The consultation-to-the-client principle guides the therapist in how to respond when another treatment provider requests information or consultation about a client or asks the DBT therapist to solve a problem with the client. With regard to requests for information from the client’s treatment network, generally the DBT therapist may give information about the treatment programme but will not discuss the client or his or her treatment without the client present. Likewise, DBT therapists do not write letters or make phone calls to other professionals about the client without the input or presence of the client. The principle of consulting to the client also determines how and whether the DBT therapist provides advice to other therapists, both DBT and non-DBT, about how to interact with the client. For example, if a non-DBT case manager asks the DBT therapist about how to proceed with a mutual client, rather than making suggestions about how the case manager should proceed, the DBT therapist would simply support the case manager responding according to the case manager’s normal practice. Finally, just as the DBT therapist does not intervene to solve problems with other professionals on behalf of the client, the DBT therapist does not intervene with clients on behalf of other professionals. For example, a member of nursing staff complains to a DBT therapist on an inpatient programme that she is irritated with the client for breaking the smoking rules. The DBT therapist would target this behaviour only if there were no other higher targets and the complaints risked burning out the therapist or jeopardized the client’s place on the unit.
Applying the consultation-to-the-client approach presents particular challenges for the therapist when he or she disagrees with the client’s preferred course of action. In dealing with this situation, the DBT therapist explains the reasons for his or her disagreement with the client’s decision; he or she may also encourage the client to review the pros and cons of the decision. If the client persists with the original decision, the DBT therapist assists the client to pursue his or her chosen course of action as skilfully as possible. For example, a client during a particularly stressful period experienced increased suicidal urges. In the past she had often been hospitalized under such circumstances, and, unfortunately, hospitalization had reinforced suicidal behaviour.

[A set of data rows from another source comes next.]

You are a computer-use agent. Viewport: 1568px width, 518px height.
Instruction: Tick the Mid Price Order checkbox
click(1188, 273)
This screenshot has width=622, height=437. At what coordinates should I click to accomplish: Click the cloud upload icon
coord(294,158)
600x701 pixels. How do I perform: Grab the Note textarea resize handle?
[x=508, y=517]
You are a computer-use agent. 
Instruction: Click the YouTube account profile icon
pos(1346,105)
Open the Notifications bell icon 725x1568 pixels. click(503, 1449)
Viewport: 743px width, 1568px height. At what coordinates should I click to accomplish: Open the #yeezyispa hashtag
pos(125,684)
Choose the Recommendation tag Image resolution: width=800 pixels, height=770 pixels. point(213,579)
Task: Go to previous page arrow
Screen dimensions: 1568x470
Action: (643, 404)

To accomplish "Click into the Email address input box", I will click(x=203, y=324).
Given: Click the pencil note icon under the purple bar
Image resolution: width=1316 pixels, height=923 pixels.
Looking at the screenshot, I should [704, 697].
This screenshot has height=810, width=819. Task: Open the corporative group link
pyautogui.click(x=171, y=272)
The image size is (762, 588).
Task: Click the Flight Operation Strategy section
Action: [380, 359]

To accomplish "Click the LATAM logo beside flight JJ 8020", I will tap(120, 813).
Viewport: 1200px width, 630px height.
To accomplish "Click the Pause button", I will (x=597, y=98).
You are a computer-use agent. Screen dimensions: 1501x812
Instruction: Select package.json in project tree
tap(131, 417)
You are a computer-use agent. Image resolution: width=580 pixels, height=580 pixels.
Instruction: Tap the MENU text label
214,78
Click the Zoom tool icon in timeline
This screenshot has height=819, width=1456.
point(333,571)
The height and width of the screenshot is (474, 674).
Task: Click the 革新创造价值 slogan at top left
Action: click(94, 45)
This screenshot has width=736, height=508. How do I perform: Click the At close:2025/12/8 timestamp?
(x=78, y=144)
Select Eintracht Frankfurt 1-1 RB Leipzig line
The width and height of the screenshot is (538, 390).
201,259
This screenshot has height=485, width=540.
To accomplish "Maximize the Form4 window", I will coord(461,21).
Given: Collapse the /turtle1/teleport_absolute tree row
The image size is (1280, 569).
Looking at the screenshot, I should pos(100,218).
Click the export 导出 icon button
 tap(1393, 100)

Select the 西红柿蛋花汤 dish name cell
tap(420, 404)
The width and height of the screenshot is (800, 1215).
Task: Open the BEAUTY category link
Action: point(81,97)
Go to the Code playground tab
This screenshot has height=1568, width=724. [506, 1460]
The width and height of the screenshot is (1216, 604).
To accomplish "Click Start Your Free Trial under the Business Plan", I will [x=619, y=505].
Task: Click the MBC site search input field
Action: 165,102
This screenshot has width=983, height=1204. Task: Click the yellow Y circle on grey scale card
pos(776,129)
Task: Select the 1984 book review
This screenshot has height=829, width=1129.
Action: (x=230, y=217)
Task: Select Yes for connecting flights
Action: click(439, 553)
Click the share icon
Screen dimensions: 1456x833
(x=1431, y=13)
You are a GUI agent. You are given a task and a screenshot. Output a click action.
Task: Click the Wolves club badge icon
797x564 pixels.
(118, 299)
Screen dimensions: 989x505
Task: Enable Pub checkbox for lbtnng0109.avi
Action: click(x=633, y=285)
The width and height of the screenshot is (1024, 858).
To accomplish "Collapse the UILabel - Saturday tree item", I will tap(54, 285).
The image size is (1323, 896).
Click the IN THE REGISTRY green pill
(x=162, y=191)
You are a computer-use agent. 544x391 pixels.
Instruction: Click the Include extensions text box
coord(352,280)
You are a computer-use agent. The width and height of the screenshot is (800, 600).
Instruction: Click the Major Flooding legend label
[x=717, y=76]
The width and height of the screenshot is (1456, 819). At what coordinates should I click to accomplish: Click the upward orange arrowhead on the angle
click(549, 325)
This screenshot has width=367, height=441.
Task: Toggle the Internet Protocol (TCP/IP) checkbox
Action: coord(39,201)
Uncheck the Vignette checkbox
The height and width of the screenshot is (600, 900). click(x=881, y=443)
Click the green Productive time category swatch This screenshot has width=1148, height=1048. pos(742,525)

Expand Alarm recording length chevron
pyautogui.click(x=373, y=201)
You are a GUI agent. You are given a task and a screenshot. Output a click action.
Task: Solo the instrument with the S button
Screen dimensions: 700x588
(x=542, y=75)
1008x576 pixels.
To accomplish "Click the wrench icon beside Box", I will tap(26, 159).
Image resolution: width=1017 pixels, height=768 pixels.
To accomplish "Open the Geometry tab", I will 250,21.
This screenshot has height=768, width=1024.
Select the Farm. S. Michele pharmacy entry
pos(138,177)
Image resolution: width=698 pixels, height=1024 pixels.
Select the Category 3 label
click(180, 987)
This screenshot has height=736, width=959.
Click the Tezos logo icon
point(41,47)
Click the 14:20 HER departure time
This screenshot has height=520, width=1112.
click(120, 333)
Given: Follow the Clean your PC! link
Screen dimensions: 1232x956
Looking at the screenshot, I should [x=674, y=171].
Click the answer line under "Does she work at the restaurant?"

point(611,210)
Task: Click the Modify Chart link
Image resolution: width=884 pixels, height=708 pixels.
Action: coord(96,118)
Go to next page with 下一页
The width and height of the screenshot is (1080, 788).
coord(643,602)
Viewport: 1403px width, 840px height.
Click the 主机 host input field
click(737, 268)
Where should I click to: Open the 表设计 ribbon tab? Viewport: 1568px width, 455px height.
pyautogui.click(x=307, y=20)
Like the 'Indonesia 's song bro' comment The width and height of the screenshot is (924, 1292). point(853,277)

After the last hospitalization, the client and therapist had agreed that together they would endeavour to avoid hospitalization as a solution to crises in the future. Now in an impending crisis, the client’s resolve wavered. The DBT therapist reminded her of previous experiences and their agreement and then reviewed their previous pros and cons analysis. The client remained adamant that she wanted hospitalization. Therefore, the DBT therapist switched to problem-solving with the client how the client could most effectively obtain hospitalization while minimizing the likely reinforcing effects of this course of action. Notably, the therapist did not intervene to obtain hospitalization for the patient.